Slashdot Mirror


Linus Torvalds Calls Intel Patches 'Complete and Utter Garbage' (lkml.org)

An anonymous reader writes: On the Linux Kernel Mailing List, Linus Torvalds ended up responding to a long-time kernel developer (and former Intel engineer) who'd been describing a new microcode feature addressing Indirect Branch Restricted Speculation "where a future CPU will advertise 'I am able to be not broken' and then you have to set the IBRS bit once at boot time to *ask* it not to be broken."

Linus calls it "very much part of the whole 'this is complete garbage' issue. The whole IBRS_ALL feature to me very clearly says 'Intel is not serious about this, we'll have a ugly hack that will be so expensive that we don't want to enable it by default, because that would look bad in benchmarks'. So instead they try to push the garbage down to us. And they are doing it entirely wrong, even from a technical standpoint. I'm sure there is some lawyer there who says 'we'll have to go through motions to protect against a lawsuit'. But legal reasons do not make for good technology, or good patches that I should apply."

Later Linus says forcefully that these "complete and utter garbage" patches are being pushed by someone "for unclear reasons" -- and adds another criticism. The whole point of having cpuid and flags from the microarchitecture is that we can use those to make decisions. But since we already know that the IBRS overhead is huge on existing hardware, all those hardware capability bits are just complete and utter garbage. Nobody sane will use them, since the cost is too damn high. So you end up having to look at "which CPU stepping is this" anyway. I think we need something better than this garbage.

12 of 507 comments (clear)

  1. Is there any other option, Linus? by aglider · · Score: 5, Interesting

    You are right, Linus, as usual.

    But I'd prefer the Linux Kernel Development team to push a complete proposal on the table.
    Like totally ditching the support to Intels starting with the releases on next March 1st (or better April?).

    --
    Sent as ripples into the electromagnetic field. No single photon has been harmed in the process.
    1. Re:Is there any other option, Linus? by gravewax · · Score: 4, Interesting

      and how exactly does that do anything at all to improve the situation? or are you suggesting Open source hardware would somehow be magically design flaw free?
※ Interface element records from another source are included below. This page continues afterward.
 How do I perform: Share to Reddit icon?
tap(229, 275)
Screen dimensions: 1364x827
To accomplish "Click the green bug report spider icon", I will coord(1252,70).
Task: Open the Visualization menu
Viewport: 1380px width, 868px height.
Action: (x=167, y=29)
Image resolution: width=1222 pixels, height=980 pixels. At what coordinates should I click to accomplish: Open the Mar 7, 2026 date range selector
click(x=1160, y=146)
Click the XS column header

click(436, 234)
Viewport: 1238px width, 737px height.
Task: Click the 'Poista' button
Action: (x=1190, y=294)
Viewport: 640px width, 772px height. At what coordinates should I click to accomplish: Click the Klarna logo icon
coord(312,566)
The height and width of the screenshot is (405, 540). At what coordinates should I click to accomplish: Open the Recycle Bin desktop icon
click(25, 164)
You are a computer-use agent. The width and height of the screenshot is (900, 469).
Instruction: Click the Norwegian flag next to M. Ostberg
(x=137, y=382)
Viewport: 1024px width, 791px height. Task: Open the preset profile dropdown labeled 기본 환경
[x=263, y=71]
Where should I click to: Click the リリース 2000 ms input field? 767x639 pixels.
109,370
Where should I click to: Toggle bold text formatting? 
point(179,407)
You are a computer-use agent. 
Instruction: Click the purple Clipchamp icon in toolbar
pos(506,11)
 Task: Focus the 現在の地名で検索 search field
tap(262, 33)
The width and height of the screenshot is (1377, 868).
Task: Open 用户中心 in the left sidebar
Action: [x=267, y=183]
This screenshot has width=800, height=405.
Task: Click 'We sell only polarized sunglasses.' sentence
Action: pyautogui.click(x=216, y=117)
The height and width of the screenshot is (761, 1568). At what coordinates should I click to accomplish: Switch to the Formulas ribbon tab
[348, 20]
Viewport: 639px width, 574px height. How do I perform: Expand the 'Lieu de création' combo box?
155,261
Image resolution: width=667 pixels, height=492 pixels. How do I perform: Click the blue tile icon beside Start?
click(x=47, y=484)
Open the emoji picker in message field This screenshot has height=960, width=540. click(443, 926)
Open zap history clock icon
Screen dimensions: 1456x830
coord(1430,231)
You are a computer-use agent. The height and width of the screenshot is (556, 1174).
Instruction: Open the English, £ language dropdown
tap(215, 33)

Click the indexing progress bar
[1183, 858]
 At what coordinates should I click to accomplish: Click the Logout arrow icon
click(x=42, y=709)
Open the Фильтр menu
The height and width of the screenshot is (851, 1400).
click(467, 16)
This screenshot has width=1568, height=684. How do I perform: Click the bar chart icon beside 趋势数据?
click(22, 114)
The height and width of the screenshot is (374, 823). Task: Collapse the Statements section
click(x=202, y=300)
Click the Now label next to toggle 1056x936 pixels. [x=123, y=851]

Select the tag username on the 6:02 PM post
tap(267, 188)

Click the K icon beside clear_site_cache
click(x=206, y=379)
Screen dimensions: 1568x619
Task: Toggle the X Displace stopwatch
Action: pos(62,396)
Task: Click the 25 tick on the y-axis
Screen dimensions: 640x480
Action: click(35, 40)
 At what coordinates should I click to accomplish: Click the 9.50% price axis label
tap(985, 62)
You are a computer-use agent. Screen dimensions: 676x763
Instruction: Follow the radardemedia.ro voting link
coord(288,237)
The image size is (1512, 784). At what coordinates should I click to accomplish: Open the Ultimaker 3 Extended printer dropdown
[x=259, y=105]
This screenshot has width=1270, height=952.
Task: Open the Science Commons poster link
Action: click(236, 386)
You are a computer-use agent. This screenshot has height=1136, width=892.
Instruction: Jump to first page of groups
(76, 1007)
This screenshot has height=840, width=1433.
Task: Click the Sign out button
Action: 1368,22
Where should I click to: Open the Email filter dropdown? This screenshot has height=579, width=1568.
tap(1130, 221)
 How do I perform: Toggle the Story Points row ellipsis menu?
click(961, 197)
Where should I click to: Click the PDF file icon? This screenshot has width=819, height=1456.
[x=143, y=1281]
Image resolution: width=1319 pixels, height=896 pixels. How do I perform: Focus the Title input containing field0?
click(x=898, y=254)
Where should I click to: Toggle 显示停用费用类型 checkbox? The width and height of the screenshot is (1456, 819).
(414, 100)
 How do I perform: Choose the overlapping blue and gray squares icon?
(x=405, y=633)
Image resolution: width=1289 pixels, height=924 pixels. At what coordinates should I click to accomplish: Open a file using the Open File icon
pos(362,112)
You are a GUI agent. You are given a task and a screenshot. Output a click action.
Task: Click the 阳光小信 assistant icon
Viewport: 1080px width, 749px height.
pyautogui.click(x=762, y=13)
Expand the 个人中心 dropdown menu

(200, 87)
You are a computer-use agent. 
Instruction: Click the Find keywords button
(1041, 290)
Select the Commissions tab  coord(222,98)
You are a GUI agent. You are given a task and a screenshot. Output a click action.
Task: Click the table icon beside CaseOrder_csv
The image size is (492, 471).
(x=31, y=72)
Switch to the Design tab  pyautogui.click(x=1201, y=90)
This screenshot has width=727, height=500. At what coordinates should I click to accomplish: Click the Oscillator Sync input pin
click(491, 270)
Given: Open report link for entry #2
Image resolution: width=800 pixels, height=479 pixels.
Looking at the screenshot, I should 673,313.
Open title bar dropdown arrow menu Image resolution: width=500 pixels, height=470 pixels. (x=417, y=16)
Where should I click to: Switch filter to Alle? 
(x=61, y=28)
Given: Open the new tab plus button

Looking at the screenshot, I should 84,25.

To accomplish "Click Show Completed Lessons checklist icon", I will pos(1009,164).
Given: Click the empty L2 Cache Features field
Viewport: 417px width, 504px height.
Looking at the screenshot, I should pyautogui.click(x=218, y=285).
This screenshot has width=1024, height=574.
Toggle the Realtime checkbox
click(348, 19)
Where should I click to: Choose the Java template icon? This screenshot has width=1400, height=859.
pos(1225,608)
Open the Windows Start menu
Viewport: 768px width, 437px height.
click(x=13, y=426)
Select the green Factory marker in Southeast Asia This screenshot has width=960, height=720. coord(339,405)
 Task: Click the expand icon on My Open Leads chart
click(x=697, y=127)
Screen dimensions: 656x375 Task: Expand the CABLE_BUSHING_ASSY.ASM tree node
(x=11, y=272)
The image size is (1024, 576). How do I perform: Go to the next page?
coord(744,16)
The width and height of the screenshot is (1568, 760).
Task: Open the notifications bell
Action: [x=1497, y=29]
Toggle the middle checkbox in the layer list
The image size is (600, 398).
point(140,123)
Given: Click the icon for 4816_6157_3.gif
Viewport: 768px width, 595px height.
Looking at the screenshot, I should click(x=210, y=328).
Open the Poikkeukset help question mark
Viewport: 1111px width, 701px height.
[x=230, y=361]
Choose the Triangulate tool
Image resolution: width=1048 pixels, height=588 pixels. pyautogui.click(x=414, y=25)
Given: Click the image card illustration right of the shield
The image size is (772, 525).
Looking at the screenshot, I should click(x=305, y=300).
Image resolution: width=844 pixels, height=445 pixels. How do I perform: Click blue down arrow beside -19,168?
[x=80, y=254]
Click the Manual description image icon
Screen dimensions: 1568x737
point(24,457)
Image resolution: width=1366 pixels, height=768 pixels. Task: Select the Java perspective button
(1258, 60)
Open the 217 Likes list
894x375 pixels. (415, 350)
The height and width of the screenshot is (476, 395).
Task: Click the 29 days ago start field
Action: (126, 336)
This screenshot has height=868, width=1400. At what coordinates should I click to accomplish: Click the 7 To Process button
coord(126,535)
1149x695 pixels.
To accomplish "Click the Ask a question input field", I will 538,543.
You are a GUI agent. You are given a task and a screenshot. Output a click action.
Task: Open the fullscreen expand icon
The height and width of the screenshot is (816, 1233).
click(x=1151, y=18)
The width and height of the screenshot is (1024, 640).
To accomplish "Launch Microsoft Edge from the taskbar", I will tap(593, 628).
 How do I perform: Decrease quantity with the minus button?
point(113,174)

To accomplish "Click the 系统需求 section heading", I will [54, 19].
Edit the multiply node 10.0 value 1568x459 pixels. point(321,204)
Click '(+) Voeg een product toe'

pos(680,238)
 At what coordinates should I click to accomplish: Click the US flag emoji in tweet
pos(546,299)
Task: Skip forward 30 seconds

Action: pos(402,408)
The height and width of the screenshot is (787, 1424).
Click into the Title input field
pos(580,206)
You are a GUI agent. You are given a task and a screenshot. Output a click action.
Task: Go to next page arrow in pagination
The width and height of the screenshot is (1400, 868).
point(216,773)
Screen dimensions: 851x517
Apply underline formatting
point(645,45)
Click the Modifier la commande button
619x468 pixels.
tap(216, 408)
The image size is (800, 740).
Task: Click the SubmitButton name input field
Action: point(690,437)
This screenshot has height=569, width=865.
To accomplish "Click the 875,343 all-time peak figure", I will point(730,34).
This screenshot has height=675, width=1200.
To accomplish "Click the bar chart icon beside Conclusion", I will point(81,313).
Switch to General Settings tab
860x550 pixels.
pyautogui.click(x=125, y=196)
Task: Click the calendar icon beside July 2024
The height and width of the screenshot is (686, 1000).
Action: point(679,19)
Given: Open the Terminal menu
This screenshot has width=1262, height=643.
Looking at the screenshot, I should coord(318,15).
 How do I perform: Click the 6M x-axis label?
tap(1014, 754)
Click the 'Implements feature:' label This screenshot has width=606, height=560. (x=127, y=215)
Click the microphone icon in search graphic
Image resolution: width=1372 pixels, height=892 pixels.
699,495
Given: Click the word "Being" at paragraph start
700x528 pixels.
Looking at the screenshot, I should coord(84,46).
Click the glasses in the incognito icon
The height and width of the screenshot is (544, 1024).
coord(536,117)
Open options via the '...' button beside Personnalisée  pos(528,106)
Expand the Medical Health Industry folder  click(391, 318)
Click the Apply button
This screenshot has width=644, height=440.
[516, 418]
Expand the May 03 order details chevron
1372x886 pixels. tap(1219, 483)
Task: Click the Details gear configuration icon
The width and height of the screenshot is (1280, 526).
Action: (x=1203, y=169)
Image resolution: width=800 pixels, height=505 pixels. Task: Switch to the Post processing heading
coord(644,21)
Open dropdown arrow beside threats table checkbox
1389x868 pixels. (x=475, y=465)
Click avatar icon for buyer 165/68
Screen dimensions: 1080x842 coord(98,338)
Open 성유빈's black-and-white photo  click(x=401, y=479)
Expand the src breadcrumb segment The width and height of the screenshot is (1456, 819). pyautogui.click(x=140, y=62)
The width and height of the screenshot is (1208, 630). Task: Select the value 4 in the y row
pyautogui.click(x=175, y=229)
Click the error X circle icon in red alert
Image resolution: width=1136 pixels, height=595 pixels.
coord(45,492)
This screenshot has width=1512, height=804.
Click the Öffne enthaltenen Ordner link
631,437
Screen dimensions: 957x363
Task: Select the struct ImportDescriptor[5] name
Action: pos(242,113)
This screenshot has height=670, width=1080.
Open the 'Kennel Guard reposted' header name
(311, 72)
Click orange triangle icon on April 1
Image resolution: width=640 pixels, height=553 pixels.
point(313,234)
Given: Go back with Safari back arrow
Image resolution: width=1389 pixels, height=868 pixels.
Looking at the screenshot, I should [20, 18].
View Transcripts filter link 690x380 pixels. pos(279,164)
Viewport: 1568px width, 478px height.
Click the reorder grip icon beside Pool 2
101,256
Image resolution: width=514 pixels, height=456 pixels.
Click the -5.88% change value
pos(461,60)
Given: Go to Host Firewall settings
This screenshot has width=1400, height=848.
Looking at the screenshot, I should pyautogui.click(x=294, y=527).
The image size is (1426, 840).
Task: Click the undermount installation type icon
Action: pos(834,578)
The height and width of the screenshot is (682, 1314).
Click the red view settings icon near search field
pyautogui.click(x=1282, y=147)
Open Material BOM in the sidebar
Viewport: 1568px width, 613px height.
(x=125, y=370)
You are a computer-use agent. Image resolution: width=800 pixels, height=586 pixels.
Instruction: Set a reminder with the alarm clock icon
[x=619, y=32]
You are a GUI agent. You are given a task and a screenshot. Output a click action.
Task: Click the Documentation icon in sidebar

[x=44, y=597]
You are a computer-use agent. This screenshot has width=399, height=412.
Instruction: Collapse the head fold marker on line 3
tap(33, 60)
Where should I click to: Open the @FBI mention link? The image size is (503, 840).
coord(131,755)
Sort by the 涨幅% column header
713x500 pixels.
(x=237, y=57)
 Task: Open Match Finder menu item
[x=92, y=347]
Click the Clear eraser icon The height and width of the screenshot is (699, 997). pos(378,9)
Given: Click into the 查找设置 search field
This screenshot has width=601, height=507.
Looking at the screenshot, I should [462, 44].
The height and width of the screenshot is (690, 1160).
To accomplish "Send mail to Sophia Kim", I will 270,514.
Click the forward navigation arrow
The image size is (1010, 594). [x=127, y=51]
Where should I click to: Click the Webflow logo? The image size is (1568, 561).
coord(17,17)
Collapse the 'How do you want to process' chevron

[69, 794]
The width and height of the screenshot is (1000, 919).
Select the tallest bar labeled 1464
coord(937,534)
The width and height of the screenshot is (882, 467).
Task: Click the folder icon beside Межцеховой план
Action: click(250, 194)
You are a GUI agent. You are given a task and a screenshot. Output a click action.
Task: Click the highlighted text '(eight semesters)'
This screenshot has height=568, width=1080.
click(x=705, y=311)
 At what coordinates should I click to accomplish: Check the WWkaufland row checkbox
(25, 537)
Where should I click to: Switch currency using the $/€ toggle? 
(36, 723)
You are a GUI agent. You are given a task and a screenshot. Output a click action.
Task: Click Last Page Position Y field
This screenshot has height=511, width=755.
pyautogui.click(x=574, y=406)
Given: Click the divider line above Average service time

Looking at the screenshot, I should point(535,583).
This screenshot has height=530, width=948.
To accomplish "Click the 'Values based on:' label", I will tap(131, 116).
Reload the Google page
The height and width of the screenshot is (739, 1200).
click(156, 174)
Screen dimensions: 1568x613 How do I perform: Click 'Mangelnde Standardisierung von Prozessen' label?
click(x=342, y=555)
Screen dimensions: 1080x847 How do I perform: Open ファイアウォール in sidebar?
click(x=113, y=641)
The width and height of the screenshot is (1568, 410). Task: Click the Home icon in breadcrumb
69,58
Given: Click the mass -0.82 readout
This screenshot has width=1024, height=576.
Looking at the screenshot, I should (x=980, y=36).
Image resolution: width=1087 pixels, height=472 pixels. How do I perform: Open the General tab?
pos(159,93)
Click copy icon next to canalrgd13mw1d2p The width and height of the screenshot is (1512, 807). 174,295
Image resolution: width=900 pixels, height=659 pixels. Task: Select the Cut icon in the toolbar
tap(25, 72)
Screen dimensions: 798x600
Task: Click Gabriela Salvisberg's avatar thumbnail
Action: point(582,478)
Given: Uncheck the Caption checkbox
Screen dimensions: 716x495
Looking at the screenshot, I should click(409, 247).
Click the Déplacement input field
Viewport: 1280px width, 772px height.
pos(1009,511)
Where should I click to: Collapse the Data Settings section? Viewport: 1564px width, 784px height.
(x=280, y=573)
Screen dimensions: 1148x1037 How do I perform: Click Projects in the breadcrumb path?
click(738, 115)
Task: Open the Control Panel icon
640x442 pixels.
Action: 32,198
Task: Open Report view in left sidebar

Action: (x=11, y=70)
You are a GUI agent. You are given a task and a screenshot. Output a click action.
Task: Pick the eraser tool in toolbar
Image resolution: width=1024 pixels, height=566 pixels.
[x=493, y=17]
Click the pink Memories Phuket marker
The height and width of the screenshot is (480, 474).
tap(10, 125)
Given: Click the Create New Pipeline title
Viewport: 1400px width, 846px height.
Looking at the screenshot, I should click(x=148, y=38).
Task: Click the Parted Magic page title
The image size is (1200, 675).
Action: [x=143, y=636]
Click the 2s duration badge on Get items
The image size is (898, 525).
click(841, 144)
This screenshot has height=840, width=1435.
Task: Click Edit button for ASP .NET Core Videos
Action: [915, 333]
    2. Re:Is there any other option, Linus? by cas2000 · · Score: 4, Interesting

      by doing this it magically becomes the operating system's fault that the CPUs are insecure by design.

      "we documented how OS vendors could turn on the secure mode and cripple performance at the same time. they chose not to use it, so any security flaws are their fault".

    3. Re:Is there any other option, Linus? by hcs_$reboot · · Score: 5, Interesting

      The reason practically every processor has the same issues is because the same optimizations we used to make processors faster had the same fundamental design error.

      I mean, either someone designed the core branch predictor block and everyone worldwide copied it for every processor, or everyone implemented it differently, yet it has the same Spectre flaw, implying that the flaw is inherent in the way branch predictors work.

      No. The fix is to not read from memory into the CPU cache during the speculative execution when that block of data is not there already. Changing this in the CPUs core would solve both Spectre and Meltdown, at a reasonable cost (would not defeat much current optimizations).

      --
      Slashdot, fix the reply notifications... You won't get away with it...
    4. Re: Is there any other option, Linus? by LordKronos · · Score: 5, Interesting

      Even invalidating the loaded cache pages isn't necessarily sufficient. Because the act of loading one page means the flushing of another page, it may be possible to then do spectre in the opposite direction...preload the cache and if any preloaded pages become slower to access then you can determine the branch predictor caused them to be flushed. At least in theory....in practice that becomes more difficult in a multiprocess environment where other processes could be responsible for flush,but I certainly wouldnt want to predict it isn't possible.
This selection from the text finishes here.